- [Exercise requirements]
1. Translate this sentence from the post on the Tax Court dissent into Spanish: "Normally, there is no place for the constitution in tax law and procedure."
2. According to the post on the Tax Court dissent, how many judges dissented from the Court's opinion?
3. Please carry the post on the Tax Court dissent forward from its final sentence.

- [Given passage]
<<<<
Not surpisingly, the Court found in favor of its creator, sponsor, and client the United States government. No, the majority said, denying all deductions to businesses that violate federal “controlled substance” laws, even if done legally under state law and involving no interstate commerce, was not a punishment. It was a revenue raising tax though it applies exclusively to a small subset of law breaking taxpayers.
This case was unusual in that the entire panel of TC judges were in on the opinion rather than just one. Remarkably, there was a dissent on “constitutional” grounds.
The excitement, and the reason for this post, is that three of the judges dissented from the Court’s otherwise predictable pro-government opinion. They dissented using words that puzzled, charmed, delighted, and astonished me, including the practically forbidden “C” word.
The leader of the rebels, Judge Gustafson, a stickler for procedure and a skilled legal writer, in language and citations more familiar to what I call the Tax Honesty Movement, and what the Tax Court calls “tax protesters” and “tax defiers,” clearly laid out the reasons he believed the majority was mistaken and that I.R.C. § 280E is unconstitutional.
There were places in his opinion where I thought Hizzoner was channeling the late, great founding father of the Tax Honesty Movement, Irwin Schiff. Judge Gus disagreees with the majority, and talks about the U.S. Constitution right out loud!
Having a judge mention the “C” word in an Tax Court opinion is among the rarest of events. For taxpayers, the U.S. Tax Court uniformly labels “constitutional” arguments “frivolous.” The IRS lumps “constitutional” arguments in with “moral, religious, political, conscientious, or similar grounds” in every warning it issues against taking “frivolous” positions. The IRS routinely ignores or punishes constitutional arguments it receives from citizens. Normally, there is no place for the constitution in tax law and procedure.
A Tax Court judge arguing for constituional limits to the income tax is a like physicist arguing against the law of gravity. But that’s just what Judge Gustafson does. His analysis could have been cribbed from one of Irwing Schiff’s many books. He cited the same cases Schiff did. And though Judge Gustafson is more “judicious” in his prose than Mr. Schiff, they clearly agree on many issues, for example:
Judge Gustafson: “Whatever prerogative Congress has to extend or deny “legislative grace” in the taxation of income is limited by the Constitution.” (153 T.C. No. 4, Opinion, pg. 23) The phrase “limited by the Constitution” is practically unknown in Tax Court opinions.
Irwin Schiff: “The U.S. Constitution simply does not authorize the U.S. government to tax Americans for anything and everything that vote-seeking politicians and free spending Washington lobbyists want them to pay for.” (Irwin A. Schiff, “The Great Income Tax Hoax,” pg. 217, Freedom Books, Hampden Connecticut, copyright 1885)
Gustafson: “Under the income tax as Congress has enacted it, a taxpayer is entitled to deduct business expenses from his gross income, and any resulting profit is then
subject to tax.” (Ibid. pg. 23)
>>>>
[Dataset entries]
<<<<
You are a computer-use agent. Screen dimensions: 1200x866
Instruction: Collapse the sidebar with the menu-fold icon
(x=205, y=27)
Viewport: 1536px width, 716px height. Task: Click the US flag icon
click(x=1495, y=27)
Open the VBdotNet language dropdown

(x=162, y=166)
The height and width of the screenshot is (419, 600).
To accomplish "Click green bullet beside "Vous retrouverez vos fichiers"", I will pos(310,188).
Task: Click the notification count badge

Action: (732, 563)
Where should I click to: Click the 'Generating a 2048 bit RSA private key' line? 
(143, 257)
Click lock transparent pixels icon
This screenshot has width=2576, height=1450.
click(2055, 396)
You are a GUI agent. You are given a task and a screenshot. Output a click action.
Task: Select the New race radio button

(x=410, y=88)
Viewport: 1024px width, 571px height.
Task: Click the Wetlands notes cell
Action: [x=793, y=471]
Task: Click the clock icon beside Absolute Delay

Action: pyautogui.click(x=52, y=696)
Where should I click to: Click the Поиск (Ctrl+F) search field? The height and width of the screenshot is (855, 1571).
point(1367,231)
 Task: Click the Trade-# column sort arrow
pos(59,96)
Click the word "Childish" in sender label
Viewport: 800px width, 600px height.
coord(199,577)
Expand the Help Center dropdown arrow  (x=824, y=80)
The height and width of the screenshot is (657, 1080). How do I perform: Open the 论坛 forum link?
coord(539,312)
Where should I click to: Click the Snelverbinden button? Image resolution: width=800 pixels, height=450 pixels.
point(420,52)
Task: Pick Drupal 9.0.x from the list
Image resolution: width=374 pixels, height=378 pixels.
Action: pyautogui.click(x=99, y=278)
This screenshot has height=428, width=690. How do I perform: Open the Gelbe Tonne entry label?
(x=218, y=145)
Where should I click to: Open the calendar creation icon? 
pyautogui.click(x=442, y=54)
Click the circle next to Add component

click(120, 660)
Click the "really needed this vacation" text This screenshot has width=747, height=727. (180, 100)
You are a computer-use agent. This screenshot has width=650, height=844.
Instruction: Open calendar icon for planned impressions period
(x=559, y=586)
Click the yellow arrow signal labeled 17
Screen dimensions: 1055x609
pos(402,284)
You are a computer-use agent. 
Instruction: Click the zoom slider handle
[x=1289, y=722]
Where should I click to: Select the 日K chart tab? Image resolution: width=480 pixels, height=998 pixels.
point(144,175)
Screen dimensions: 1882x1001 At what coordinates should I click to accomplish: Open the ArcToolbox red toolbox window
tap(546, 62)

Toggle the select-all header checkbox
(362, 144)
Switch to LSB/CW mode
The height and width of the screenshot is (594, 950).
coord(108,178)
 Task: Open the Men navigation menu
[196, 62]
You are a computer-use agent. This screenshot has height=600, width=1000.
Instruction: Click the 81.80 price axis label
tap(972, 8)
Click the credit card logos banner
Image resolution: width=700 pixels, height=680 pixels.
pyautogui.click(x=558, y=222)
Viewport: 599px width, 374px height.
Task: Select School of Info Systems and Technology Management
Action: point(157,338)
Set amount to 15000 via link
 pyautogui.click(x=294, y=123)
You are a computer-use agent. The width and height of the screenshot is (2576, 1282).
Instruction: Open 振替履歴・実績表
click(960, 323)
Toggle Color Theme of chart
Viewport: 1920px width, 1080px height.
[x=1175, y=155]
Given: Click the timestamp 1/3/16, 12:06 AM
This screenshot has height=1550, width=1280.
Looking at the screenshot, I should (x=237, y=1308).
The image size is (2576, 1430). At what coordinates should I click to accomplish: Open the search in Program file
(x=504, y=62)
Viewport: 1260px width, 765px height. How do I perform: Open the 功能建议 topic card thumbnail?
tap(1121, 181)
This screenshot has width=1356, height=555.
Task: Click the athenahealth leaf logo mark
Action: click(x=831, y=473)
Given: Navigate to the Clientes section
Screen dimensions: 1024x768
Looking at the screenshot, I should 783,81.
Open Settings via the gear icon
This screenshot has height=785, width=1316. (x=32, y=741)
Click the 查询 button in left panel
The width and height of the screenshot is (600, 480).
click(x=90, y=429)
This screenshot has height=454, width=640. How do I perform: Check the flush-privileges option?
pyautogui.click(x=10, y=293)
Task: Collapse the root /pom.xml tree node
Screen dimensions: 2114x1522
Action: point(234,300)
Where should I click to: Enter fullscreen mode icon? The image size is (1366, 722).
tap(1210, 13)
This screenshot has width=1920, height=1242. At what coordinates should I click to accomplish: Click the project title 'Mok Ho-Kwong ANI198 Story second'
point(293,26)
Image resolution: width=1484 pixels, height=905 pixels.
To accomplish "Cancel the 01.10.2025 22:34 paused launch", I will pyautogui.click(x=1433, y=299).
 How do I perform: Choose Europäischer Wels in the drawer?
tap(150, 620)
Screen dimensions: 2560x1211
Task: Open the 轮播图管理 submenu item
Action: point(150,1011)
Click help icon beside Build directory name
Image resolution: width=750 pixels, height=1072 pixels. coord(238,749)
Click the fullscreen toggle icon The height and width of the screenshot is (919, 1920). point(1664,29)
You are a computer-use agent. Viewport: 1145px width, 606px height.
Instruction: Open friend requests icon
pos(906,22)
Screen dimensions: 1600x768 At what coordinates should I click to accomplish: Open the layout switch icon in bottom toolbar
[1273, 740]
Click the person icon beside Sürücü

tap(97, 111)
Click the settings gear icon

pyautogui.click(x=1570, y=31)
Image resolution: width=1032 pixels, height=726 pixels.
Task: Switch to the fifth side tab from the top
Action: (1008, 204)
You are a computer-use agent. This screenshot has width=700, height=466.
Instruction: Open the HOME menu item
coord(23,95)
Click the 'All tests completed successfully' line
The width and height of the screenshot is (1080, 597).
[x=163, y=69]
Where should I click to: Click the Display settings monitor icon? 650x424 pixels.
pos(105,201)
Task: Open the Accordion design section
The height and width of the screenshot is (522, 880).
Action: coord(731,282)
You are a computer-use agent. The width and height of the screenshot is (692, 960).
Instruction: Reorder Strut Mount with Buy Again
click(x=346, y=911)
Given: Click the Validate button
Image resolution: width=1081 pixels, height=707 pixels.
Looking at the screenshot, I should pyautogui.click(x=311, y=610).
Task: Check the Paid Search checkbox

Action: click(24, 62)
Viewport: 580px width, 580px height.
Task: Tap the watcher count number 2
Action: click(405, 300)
>>>>
- [Answers to each task]
1. Normalmente, no hay lugar para la constitución en el derecho y el procedimiento tributarios.

2. Three of the judges dissented.

3.
Schiff: “When the [Eisner v McComber] Court used the word “income” it ws referring to “profits” or “gains” separated from their sources, not income in the ordinary sense of the word (meaning money that comes in).” (Ibid. pg. 217)
Gustafson:”The taxation of “income” must take account of the “basis” in a capital asset and of the COGS of inventory–not merely as an exercise of “legislative grace” but as mandatory under the Sixteenth Amendment of the Constitution.” (Ibid. pg. 27)
Astonishingly, Judge G cites “Eisner v. Macomber, 252 U.S. 189, 206-207 (1920) (quoting Doyle v. Mitchell Bros. Co., 247 U.S. 179, 185 (1918)).”
He quotes the famous Eisner definition of income: “Income may be defined as the gain derived from capital, from labor, or from both combined” * * *.” (Opinion Ibid. pg. 27, 28)
Irwin Schiff whole heartedly agrees. “Note that ‘income’ is not ‘everything that comes in’ but by the Supreme Court’s definition is a ‘gain.'” (Ibid. pg. 211)
Gustafson talks about the “mandatory exclusion” of Cost of Goods Sold (COGS) citing Alpenglow Botanicals, LLC v. United States, 894 F.3d 1187, 1199 (10th Cir. 2018), aff’g No. 16-CV-00258-RM-CBS, 2016 WL 7856477 (D. Colo. Dec. 1, 2016).
“Thus, these “mandatory exclusion[s]” of basis and COGS, which the Court
of Appeals acknowledged in Alpenglow, arise not from any express constitutional
rule about COGS or basis but rather from the very meaning of the “incomes” that
the Sixteenth Amendment permits Congress to tax.” (Opinion Ibid, pg. 28, emphasis added)
Gustafson appears to be arguing, counter to every case decided against wage earning tax protesters, that “income” is definitely not “all that comes in,” and that the 16th Amendment simply doesn’t permit Congress to tax “all that comes in” under any circumstances.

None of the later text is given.